NEW YORK – Confidence in the U.S. economy fell to a record low in September as the destruction caused by Hurricane Katrina made consumers pessimistic about the economy and personal finances, according to a survey released on Tuesday.
Investor's Business Daily (search) and TechnoMetrica Market Intelligence (search) said their economic optimism index fell 9.7 points to 41.2 from August's 50.9. A reading below 50 indicates pessimism.

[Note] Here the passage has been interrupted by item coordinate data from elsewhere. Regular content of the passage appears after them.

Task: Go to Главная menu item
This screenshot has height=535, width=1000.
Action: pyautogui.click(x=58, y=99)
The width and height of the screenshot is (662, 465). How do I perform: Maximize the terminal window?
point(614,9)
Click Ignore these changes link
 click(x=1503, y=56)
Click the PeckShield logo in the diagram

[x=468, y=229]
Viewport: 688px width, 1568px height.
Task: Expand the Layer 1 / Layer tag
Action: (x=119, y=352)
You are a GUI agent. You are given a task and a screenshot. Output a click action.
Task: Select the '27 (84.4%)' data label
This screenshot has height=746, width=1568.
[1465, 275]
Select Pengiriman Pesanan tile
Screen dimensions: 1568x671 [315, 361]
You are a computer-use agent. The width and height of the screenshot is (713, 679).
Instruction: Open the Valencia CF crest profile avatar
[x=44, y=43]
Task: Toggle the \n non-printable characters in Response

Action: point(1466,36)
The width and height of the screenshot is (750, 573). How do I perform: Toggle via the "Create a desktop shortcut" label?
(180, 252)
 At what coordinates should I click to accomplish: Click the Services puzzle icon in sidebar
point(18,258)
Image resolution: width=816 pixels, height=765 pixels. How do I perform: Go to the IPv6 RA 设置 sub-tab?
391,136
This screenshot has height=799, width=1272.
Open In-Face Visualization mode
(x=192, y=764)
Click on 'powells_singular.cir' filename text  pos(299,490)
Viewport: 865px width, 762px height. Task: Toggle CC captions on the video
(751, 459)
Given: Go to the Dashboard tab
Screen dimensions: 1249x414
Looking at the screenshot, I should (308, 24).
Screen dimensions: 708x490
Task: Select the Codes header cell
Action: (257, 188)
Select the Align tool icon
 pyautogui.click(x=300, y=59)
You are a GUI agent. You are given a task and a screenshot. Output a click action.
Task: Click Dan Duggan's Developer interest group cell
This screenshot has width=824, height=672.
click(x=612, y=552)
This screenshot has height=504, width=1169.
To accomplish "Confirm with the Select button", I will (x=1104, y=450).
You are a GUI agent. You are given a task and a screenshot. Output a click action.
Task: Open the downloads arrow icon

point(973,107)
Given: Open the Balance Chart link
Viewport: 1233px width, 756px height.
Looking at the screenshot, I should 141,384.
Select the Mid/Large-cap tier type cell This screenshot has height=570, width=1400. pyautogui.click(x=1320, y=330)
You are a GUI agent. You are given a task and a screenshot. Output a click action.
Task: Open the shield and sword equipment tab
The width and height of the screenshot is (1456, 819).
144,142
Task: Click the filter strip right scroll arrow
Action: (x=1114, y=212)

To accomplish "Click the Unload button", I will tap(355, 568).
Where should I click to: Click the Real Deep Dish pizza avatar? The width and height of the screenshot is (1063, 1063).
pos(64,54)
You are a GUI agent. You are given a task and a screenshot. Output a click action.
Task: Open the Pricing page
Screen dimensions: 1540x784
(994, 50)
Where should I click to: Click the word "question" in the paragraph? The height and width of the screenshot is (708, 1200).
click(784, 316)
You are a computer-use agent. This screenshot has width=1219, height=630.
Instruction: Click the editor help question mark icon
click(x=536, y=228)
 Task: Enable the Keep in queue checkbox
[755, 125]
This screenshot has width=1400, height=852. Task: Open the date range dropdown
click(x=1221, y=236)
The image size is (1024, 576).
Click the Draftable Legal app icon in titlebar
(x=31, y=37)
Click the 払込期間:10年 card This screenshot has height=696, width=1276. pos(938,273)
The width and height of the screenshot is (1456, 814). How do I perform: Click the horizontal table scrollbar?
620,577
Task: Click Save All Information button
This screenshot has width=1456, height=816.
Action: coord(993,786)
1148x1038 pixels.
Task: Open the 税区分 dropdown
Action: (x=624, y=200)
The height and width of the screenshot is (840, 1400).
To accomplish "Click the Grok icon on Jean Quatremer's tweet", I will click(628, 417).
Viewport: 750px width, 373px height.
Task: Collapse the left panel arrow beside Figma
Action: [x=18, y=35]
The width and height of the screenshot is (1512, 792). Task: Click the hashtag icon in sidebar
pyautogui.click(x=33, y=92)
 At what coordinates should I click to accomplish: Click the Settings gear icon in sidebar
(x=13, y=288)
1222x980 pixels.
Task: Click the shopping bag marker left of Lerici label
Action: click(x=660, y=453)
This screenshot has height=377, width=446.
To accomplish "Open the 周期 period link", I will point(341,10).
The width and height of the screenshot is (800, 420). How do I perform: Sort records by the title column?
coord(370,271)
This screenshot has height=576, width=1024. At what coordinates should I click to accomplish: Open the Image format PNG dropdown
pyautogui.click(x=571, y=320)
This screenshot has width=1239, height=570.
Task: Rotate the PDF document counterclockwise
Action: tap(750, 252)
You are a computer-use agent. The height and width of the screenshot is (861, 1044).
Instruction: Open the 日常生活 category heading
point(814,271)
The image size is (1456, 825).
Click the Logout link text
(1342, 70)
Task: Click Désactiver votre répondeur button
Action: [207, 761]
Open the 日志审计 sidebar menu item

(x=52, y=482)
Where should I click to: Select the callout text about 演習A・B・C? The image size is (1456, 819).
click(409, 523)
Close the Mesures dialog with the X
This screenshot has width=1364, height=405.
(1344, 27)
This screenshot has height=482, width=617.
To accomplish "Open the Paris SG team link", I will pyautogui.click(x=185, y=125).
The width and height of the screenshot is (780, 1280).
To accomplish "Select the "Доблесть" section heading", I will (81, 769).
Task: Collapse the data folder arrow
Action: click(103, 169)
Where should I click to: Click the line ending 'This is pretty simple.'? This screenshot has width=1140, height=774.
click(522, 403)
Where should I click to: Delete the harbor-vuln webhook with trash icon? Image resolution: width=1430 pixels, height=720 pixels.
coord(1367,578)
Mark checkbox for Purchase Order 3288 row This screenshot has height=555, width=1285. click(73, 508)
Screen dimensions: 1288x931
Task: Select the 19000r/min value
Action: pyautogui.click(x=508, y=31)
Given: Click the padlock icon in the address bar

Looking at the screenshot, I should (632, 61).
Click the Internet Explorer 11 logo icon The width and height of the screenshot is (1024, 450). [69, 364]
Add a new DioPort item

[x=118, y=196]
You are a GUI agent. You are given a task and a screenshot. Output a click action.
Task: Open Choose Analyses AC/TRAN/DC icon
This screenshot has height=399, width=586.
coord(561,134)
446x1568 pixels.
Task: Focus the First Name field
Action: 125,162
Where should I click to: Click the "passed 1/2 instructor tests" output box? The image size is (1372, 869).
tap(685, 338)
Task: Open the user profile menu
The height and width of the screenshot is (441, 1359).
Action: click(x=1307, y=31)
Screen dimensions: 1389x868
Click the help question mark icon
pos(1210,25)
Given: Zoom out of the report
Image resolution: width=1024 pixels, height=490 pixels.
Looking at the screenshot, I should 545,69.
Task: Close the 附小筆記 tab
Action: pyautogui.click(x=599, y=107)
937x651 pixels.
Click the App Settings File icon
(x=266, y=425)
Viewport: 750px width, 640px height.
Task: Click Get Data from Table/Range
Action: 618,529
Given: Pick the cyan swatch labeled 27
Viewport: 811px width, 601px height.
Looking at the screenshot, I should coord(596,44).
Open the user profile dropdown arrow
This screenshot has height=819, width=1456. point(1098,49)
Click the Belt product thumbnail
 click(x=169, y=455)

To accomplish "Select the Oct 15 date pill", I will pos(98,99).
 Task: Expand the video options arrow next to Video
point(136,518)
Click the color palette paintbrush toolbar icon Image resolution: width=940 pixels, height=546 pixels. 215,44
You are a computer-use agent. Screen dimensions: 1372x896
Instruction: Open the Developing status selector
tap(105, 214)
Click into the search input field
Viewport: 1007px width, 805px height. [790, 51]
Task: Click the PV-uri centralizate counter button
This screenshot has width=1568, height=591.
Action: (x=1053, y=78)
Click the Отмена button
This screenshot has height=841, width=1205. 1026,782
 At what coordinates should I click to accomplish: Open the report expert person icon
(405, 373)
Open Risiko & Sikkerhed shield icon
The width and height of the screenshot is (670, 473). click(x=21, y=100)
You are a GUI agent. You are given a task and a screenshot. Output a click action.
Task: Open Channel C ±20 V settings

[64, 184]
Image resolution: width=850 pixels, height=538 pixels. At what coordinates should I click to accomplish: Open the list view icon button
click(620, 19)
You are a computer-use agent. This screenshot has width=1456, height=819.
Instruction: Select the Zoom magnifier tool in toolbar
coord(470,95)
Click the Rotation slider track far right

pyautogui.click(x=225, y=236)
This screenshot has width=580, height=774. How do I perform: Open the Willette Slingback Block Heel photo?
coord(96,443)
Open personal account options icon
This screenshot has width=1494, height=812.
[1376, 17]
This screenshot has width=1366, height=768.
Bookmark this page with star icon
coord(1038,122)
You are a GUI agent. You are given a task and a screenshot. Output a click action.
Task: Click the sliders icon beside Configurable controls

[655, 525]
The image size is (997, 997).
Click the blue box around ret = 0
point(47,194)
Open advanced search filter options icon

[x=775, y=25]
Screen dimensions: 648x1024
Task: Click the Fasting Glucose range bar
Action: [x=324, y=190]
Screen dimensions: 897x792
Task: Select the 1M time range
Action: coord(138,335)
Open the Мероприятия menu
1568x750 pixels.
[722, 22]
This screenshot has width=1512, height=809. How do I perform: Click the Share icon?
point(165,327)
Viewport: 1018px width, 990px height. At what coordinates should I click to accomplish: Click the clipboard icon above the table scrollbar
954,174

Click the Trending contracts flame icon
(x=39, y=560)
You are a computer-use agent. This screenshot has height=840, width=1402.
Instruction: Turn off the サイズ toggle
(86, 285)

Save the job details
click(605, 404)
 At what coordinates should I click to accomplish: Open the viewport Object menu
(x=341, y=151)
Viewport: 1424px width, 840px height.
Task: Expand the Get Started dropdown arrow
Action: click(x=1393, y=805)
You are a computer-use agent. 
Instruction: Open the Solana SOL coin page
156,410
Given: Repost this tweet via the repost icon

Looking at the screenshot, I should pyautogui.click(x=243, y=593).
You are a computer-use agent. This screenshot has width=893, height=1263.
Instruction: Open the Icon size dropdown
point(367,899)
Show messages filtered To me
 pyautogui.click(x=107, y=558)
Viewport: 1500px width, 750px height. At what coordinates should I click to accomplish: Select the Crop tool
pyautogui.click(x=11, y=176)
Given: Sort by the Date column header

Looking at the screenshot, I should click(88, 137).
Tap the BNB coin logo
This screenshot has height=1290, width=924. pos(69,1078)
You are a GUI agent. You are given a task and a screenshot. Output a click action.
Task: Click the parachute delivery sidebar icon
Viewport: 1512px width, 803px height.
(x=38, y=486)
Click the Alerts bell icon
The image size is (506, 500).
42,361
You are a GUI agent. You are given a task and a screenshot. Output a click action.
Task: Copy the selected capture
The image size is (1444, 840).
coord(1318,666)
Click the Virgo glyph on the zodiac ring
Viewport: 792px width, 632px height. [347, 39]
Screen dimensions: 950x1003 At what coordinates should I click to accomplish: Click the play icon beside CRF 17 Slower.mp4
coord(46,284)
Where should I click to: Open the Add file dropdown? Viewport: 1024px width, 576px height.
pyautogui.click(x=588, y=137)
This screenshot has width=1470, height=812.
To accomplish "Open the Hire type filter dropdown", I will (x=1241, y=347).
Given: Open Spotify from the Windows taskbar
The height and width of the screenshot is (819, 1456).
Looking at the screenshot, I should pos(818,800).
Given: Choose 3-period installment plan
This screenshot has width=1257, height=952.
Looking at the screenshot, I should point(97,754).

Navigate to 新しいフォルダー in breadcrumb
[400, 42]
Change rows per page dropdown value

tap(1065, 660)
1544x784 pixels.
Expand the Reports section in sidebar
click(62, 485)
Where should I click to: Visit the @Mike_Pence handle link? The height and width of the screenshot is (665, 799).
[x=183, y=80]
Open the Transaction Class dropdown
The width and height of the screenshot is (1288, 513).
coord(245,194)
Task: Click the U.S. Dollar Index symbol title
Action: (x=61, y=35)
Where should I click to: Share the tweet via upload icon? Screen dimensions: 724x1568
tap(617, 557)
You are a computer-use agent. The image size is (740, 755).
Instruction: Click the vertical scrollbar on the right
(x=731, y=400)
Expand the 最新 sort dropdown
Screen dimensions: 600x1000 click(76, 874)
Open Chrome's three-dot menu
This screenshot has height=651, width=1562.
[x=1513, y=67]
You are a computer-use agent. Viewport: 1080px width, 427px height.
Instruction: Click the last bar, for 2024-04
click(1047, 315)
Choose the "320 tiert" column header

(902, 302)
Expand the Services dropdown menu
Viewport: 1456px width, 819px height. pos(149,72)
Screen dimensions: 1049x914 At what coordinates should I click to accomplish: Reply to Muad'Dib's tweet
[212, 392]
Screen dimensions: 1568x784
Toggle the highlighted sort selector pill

"Hurricane Katrina (search) wasn't done when she unleashed her fury on America's Gulf Coast, wiping out New Orleans and devastating other coastal areas. She also dealt a severe body blow to consumer confidence across the board," Raghavan Mayur, president of TIPP, a unit of TechnoMetrica Market Intelligence, IBD's polling partner, said in a release.
All three of the index's components fell in September to reach new lows. While the personal financial outlook measure was still in optimistic territory at 50.8, it was down 6.9 points from 57.7 in August.
Confidence in the federal government's economic policies slipped to 44.0 from 49.6 while confidence in the economic prospects in the next six months fell the most of the three components, slumping 16.3 points to 29.0.
"We'll be interested to see if there's a bounce back next month, as there was in October 2001 after the 9/11 attacks," Terry Jones, associate editor of Investor's Business Daily, said in the release.
"Given the media's focus on Katrina's destruction and on government's poor performance in the hurricane's aftermath, it's not surprising that confidence would fall. But, with aid now flowing and fatalities fewer than expected, that could reverse."
Release of the IBD/TIPP consumer confidence index precedes the closely watched University of Michigan consumer sentiment report, which is due to be released on Friday.